设置required=True可以定义一个必要字段,调用Schema.load()方法时如果字段值缺失将验证失败并保存错误信息。

error_messages参数传递一个dict对象可以自定义必要字段的错误信息:

代码语言:javascript
复制
class UserSchema(Schema):
    name = fields.String(required=True)
    age = fields.Integer(
        required=True,
        error_messages={'required': 'Age is required.'}
    )
    city = fields.String(
        required=True,
        error_messages={'required': {'message': 'City required', 'code': 400}}
    )
    email = fields.Email()

data, errors = UserSchema().load({'email': 'foo@bar.com'})
errors
# {'name': ['Missing data for required field.'],
#  'age': ['Age is required.'],
#  'city': {'message': 'City required', 'code': 400}}

Partial Loading

通过指定partial参数,可以仅检查部分必要字段:

代码语言:javascript
复制
class UserSchema(Schema):
    name = fields.String(required=True)
    age = fields.Integer(required=True)

data, errors = UserSchema().load({'age': 42}, partial=('name',))
# OR UserSchema(partial=('name',)).load({'age': 42})
data, errors  # => ({'age': 42}, {})

或者设置partial=True忽略必要字段检查:

代码语言:javascript
复制
class UserSchema(Schema):
    name = fields.String(required=True)
    age = fields.Integer(required=True)

data, errors = UserSchema().load({'age': 42}, partial=True)
# OR UserSchema(partial=True).load({'age': 42})
data, errors  # => ({'age': 42}, {})

Schema.validate

使用Schema.validate()可以只验证输入数据而不反序列化:

代码语言:javascript
复制
errors = UserSchema().validate({'name': 'Ronnie', 'email': 'invalid-email'})
errors  # {'email': ['"invalid-email" is not a valid email address.']}

Specifying Attribute Names

默认情况下schema序列化处理和field名称相同的对象属性。对于属性和field不相同的场景,通过attribute参数指定field处理哪个属性:

代码语言:javascript
复制
class UserSchema(Schema):
    name = fields.String()
    email_addr = fields.String(attribute="email")
    date_created = fields.DateTime(attribute="created_at")
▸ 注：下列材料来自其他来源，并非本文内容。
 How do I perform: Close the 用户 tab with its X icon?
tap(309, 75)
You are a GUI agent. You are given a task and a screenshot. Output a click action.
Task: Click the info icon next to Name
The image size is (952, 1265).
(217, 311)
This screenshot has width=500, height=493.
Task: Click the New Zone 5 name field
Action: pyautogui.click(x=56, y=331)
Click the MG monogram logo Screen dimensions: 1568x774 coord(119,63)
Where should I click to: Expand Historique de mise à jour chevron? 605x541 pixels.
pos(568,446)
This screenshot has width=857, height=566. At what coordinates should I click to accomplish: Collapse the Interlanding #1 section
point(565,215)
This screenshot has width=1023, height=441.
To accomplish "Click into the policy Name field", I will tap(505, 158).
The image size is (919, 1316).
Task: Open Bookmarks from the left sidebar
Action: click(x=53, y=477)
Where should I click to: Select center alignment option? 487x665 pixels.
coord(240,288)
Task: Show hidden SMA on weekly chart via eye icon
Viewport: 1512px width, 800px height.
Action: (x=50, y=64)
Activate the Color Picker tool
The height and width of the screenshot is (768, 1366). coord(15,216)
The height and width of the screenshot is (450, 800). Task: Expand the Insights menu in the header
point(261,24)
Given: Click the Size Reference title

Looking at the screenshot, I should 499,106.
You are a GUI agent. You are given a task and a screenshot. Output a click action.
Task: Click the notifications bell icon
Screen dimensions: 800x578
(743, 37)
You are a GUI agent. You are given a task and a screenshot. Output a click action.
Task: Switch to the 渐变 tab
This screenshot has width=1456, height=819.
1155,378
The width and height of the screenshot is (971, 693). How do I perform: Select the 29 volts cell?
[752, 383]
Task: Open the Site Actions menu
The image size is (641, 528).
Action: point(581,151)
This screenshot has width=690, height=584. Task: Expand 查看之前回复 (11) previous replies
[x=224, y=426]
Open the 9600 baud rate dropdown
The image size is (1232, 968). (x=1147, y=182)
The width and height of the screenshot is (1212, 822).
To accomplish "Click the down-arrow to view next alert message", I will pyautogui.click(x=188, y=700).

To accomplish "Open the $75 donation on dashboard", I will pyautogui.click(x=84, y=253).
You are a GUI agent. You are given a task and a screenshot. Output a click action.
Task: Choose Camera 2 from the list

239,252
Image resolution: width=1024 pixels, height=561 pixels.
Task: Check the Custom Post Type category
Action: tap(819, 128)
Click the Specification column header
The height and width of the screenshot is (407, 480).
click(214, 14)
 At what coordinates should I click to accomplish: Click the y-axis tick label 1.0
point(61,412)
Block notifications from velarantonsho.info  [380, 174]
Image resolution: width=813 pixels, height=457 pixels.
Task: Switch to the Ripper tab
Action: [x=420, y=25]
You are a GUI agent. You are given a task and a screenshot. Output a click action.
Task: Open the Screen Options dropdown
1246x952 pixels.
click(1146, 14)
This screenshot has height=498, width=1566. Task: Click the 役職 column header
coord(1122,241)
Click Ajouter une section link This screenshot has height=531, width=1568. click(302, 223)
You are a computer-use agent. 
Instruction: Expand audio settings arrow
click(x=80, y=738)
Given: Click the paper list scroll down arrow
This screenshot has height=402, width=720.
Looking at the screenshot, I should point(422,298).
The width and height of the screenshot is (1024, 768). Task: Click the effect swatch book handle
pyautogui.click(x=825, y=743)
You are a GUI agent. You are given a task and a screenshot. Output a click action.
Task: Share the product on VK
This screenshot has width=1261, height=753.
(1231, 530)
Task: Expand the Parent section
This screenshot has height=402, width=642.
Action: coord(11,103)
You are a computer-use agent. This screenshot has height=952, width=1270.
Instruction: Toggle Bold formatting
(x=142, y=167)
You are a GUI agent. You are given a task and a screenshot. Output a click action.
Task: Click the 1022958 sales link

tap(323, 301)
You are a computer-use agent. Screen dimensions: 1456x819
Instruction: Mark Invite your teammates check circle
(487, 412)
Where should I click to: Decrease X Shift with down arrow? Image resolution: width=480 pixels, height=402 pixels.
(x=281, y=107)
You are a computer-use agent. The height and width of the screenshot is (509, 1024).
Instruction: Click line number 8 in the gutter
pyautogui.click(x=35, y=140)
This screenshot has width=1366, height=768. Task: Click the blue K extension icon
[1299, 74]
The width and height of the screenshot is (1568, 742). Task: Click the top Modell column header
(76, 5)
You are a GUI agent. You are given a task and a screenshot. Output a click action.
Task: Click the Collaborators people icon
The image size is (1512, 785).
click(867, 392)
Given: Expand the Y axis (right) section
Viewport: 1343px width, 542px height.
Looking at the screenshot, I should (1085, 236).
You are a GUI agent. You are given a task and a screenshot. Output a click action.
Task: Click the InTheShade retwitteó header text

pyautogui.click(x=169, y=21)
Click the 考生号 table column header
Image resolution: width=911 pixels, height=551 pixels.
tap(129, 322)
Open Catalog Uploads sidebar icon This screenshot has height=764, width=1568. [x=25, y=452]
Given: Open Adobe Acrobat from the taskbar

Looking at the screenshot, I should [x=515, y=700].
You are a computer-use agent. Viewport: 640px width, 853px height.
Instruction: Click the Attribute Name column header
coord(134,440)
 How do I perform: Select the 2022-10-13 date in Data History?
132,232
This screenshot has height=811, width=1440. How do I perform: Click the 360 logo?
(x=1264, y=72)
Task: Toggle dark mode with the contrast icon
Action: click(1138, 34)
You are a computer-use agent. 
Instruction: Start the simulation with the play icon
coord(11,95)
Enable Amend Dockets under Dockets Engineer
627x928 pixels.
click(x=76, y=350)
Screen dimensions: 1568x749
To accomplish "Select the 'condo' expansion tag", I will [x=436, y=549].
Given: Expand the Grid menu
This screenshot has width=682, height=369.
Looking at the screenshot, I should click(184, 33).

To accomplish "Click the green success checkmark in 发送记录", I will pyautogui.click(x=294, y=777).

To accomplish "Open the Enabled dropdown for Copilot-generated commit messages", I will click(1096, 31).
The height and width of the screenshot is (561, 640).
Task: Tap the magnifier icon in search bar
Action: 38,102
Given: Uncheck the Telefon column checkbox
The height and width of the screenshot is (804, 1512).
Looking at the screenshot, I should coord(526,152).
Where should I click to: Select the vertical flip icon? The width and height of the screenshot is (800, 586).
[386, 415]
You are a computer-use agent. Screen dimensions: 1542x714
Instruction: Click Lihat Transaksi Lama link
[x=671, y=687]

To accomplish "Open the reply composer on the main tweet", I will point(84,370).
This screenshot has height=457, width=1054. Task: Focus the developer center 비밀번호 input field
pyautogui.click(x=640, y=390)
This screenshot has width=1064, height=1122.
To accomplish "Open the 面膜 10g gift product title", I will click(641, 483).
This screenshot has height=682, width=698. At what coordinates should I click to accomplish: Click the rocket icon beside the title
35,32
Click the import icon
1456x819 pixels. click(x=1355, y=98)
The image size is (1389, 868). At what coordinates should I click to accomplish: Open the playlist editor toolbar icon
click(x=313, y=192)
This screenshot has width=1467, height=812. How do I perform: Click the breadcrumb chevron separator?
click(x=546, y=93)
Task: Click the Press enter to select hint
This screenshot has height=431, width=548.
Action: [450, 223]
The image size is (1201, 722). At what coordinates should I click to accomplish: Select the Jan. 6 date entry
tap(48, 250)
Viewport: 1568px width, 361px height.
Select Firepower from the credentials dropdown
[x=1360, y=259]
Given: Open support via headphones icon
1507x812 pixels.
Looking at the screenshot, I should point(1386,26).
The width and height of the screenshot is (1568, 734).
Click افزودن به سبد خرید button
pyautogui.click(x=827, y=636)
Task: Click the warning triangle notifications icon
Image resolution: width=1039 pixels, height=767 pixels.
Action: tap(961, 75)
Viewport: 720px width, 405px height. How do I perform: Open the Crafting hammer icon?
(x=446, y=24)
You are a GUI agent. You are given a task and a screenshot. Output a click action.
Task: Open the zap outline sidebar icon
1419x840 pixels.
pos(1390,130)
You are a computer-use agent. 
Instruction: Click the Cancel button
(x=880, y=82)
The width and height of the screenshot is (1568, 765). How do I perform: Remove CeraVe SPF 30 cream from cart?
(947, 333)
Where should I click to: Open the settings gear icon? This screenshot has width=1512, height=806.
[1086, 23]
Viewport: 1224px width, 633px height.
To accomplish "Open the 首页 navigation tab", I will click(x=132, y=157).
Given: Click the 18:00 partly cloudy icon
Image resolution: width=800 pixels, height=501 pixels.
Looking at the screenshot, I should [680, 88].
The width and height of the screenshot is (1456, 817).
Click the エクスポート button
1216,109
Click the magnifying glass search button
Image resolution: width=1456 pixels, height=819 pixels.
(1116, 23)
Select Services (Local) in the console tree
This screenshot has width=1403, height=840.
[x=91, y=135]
user = User('Keith', email='keith@stones.com')
ser = UserSchema()
result, errors = ser.dump(user)
pprint(result)
# {'name': 'Keith',
#  'email_addr': 'keith@stones.com',
#  'date_created': '2014-08-17T14:58:57.600623+00:00'}

Specifying Deserialization Keys

默认情况下schema反序列化处理键和field名称相同的字典。可以通过load_from参数指定额外处理的字典键值:

代码语言:javascript
复制
class UserSchema(Schema):
    name = fields.String()
    email = fields.Email(load_from='emailAddress')

data = {
    'name': 'Mike',
    'emailAddress': 'foo@bar.com'
}
s = UserSchema()
result, errors = s.load(data)
#{'name': u'Mike',
# 'email': 'foo@bar.com'}

Specifying Serialization Keys

如果要序列化输出不想使用field名称作为键,可以通过dump_to参数指定(和load_from相反):

代码语言:javascript
复制
class UserSchema(Schema):
    name = fields.String(dump_to='TheName')
    email = fields.Email(load_from='CamelCasedEmail', dump_to='CamelCasedEmail')

data = {
    'name': 'Mike',
    'email': 'foo@bar.com'
}
s = UserSchema()
result, errors = s.dump(data)
#{'TheName': u'Mike',
# 'CamelCasedEmail': 'foo@bar.com'}

Refactoring: Implicit Field Creation

当schema中有很多属性时,为每个属性指定field类型会产生大量的重复工作,尤其是大部分属性为原生的python数据类型时。

class Meta允许开发人员指定序列化哪些属性,Marshmallow会基于属性类型选择合适的field类型:

代码语言:javascript
复制
# 重构UserSchema
class UserSchema(Schema):
    uppername = fields.Function(lambda obj: obj.name.upper())

    class Meta:
        fields = ("name", "email", "created_at", "uppername")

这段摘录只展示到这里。